[Begin]
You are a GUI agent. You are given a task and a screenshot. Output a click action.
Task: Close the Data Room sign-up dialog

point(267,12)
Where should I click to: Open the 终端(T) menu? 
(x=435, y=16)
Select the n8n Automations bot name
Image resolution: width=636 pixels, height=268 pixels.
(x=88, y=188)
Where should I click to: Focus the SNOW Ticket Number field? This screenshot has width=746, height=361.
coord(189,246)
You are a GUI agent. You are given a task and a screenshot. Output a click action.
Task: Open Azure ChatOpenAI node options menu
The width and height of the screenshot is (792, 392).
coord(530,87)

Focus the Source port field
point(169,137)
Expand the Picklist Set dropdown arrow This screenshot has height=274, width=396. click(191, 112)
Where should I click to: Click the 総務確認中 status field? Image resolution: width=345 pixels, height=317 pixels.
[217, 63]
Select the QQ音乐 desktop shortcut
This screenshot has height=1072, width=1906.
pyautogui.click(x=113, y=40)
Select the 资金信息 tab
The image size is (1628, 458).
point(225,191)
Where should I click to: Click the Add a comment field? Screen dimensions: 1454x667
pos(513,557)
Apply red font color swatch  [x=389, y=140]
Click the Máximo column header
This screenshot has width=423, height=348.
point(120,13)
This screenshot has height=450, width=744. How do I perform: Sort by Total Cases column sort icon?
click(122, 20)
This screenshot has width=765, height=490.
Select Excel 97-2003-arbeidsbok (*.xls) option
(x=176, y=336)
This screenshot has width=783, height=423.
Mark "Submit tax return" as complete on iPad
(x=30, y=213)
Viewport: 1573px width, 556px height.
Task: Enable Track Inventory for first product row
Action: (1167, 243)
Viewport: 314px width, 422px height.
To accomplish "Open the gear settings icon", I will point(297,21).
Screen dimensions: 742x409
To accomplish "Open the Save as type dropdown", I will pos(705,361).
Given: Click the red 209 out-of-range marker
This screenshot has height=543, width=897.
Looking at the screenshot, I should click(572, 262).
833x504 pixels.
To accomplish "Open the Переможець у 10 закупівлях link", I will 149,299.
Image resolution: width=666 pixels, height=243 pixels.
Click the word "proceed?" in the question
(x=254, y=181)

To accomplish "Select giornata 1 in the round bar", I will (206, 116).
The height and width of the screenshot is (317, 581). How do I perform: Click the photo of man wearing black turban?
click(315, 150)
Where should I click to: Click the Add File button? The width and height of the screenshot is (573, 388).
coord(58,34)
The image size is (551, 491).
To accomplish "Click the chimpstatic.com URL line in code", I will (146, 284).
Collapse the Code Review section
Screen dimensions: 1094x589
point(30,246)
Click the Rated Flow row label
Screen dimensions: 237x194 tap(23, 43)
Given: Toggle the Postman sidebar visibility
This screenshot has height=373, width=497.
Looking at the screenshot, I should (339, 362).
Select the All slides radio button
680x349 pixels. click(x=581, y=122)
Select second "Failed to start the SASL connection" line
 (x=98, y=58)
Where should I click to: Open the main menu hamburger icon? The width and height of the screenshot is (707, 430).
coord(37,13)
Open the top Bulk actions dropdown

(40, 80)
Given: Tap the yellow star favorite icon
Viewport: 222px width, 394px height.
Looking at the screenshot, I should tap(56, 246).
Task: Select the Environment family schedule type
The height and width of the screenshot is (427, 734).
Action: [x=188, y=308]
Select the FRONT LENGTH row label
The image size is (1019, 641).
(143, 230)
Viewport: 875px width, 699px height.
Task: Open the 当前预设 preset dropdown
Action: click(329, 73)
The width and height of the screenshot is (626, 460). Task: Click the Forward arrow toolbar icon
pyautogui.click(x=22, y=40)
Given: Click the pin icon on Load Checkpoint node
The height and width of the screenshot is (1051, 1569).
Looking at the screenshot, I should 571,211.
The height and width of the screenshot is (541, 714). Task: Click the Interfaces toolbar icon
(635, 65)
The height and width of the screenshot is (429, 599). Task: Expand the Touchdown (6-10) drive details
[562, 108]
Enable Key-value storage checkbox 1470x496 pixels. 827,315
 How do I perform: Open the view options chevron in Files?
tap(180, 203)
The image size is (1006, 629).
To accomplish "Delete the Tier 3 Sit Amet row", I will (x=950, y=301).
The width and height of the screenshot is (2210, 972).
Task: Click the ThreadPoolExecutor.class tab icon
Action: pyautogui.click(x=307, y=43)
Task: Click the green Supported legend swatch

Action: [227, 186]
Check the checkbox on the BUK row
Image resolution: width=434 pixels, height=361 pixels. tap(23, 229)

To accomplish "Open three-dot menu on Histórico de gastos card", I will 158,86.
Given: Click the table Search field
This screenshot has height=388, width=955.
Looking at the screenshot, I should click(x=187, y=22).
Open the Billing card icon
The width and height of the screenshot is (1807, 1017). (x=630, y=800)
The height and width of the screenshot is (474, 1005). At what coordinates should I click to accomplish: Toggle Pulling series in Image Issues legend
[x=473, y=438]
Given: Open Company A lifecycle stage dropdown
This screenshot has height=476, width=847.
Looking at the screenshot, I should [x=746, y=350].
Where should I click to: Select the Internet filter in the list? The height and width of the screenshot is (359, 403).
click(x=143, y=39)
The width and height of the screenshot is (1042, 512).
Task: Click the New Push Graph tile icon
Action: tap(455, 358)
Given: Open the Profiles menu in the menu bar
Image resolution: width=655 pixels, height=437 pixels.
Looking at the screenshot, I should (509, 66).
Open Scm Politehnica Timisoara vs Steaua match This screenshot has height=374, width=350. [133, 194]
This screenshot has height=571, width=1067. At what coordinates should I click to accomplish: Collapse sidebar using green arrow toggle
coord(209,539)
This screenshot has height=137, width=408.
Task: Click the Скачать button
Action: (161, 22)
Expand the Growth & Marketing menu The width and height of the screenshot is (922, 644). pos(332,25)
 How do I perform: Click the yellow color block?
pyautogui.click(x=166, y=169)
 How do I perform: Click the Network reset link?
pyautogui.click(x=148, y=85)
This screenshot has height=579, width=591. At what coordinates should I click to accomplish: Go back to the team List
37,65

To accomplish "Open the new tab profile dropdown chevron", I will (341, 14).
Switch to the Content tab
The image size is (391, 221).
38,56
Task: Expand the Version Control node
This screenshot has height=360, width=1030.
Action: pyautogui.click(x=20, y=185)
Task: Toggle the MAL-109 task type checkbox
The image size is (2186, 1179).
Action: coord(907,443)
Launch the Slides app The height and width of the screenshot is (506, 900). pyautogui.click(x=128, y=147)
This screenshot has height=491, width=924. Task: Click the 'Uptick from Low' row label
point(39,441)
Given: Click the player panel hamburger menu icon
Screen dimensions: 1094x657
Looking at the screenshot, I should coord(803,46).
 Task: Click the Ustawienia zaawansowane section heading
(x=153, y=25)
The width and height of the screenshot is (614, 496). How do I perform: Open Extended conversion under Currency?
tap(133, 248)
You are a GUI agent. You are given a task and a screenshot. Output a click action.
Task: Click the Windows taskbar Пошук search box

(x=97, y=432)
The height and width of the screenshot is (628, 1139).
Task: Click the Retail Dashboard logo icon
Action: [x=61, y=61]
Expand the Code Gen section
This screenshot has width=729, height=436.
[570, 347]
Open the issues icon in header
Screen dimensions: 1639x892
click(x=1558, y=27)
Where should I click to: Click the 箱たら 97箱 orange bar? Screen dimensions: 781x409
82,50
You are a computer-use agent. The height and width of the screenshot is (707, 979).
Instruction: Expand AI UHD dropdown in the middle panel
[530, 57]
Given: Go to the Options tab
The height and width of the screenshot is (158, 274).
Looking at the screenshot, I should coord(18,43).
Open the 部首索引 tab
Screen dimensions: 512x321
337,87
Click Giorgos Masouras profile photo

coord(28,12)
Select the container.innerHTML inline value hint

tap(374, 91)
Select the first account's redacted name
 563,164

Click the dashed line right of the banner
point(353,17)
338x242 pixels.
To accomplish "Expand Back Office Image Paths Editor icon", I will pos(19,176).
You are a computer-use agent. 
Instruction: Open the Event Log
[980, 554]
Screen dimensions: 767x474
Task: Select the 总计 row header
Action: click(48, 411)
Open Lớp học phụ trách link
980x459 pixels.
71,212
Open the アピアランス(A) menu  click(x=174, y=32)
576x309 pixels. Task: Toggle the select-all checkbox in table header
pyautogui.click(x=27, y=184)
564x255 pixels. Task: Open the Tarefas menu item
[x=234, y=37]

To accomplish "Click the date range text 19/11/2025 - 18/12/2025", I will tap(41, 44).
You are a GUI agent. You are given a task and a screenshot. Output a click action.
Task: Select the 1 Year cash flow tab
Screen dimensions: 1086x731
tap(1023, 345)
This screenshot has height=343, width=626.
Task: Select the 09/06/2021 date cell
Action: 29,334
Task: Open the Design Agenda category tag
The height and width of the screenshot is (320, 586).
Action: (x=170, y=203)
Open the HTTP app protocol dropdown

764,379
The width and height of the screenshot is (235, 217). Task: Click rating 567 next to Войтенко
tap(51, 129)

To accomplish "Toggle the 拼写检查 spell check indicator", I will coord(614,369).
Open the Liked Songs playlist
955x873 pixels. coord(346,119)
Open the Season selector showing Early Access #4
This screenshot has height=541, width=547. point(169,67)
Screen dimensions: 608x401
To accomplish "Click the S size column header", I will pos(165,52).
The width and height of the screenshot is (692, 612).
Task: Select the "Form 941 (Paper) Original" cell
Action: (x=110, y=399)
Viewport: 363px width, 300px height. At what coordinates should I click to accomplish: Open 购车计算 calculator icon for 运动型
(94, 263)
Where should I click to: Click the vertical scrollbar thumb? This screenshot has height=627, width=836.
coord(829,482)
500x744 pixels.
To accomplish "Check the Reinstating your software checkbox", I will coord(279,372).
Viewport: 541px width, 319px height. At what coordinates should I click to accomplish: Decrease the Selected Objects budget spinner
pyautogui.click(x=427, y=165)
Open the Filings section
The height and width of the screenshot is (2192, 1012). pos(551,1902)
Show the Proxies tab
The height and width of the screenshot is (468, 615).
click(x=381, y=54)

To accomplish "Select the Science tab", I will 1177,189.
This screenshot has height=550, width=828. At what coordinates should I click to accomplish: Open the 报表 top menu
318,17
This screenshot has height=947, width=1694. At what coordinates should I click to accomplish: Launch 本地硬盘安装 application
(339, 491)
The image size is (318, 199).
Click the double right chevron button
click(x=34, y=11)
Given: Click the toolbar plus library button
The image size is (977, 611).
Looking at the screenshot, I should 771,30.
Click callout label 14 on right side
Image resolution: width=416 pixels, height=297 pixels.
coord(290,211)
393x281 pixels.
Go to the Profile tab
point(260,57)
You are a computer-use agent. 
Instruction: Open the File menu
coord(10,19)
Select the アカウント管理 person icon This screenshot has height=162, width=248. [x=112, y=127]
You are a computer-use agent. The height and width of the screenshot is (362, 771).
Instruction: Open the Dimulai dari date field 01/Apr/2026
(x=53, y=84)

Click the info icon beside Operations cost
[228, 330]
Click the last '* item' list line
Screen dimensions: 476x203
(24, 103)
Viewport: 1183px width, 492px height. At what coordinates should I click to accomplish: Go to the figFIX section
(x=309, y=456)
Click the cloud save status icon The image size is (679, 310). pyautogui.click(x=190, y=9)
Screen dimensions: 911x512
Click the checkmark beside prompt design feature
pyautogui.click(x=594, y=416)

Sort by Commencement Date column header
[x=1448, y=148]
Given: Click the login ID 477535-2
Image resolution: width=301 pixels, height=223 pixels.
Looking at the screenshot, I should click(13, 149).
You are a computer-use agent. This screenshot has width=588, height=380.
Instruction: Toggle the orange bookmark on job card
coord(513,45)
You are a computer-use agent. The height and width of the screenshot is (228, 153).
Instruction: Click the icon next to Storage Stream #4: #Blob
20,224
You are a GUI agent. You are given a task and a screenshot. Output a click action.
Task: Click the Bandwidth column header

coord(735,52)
[End]
◆ **Task prompt**
Update the data from the line with "The width and height of the screenshot is (235, 217)." up to and including the line with "coord(290,211)", replacing "chevron" with "arrow" and leaving everything else unchanged.

◆ **Solution to this problem**
The width and height of the screenshot is (235, 217). Task: Click rating 567 next to Войтенко
tap(51, 129)

To accomplish "Toggle the 拼写检查 spell check indicator", I will coord(614,369).
Open the Liked Songs playlist
955x873 pixels. coord(346,119)
Open the Season selector showing Early Access #4
This screenshot has height=541, width=547. point(169,67)
Screen dimensions: 608x401
To accomplish "Click the S size column header", I will pos(165,52).
The width and height of the screenshot is (692, 612).
Task: Select the "Form 941 (Paper) Original" cell
Action: (x=110, y=399)
Viewport: 363px width, 300px height. At what coordinates should I click to accomplish: Open 购车计算 calculator icon for 运动型
(94, 263)
Where should I click to: Click the vertical scrollbar thumb? This screenshot has height=627, width=836.
coord(829,482)
500x744 pixels.
To accomplish "Check the Reinstating your software checkbox", I will coord(279,372).
Viewport: 541px width, 319px height. At what coordinates should I click to accomplish: Decrease the Selected Objects budget spinner
pyautogui.click(x=427, y=165)
Open the Filings section
The height and width of the screenshot is (2192, 1012). pos(551,1902)
Show the Proxies tab
The height and width of the screenshot is (468, 615).
click(x=381, y=54)

To accomplish "Select the Science tab", I will 1177,189.
This screenshot has height=550, width=828. At what coordinates should I click to accomplish: Open the 报表 top menu
318,17
This screenshot has height=947, width=1694. At what coordinates should I click to accomplish: Launch 本地硬盘安装 application
(339, 491)
The image size is (318, 199).
Click the double right arrow button
click(x=34, y=11)
Given: Click the toolbar plus library button
The image size is (977, 611).
Looking at the screenshot, I should 771,30.
Click callout label 14 on right side
Image resolution: width=416 pixels, height=297 pixels.
coord(290,211)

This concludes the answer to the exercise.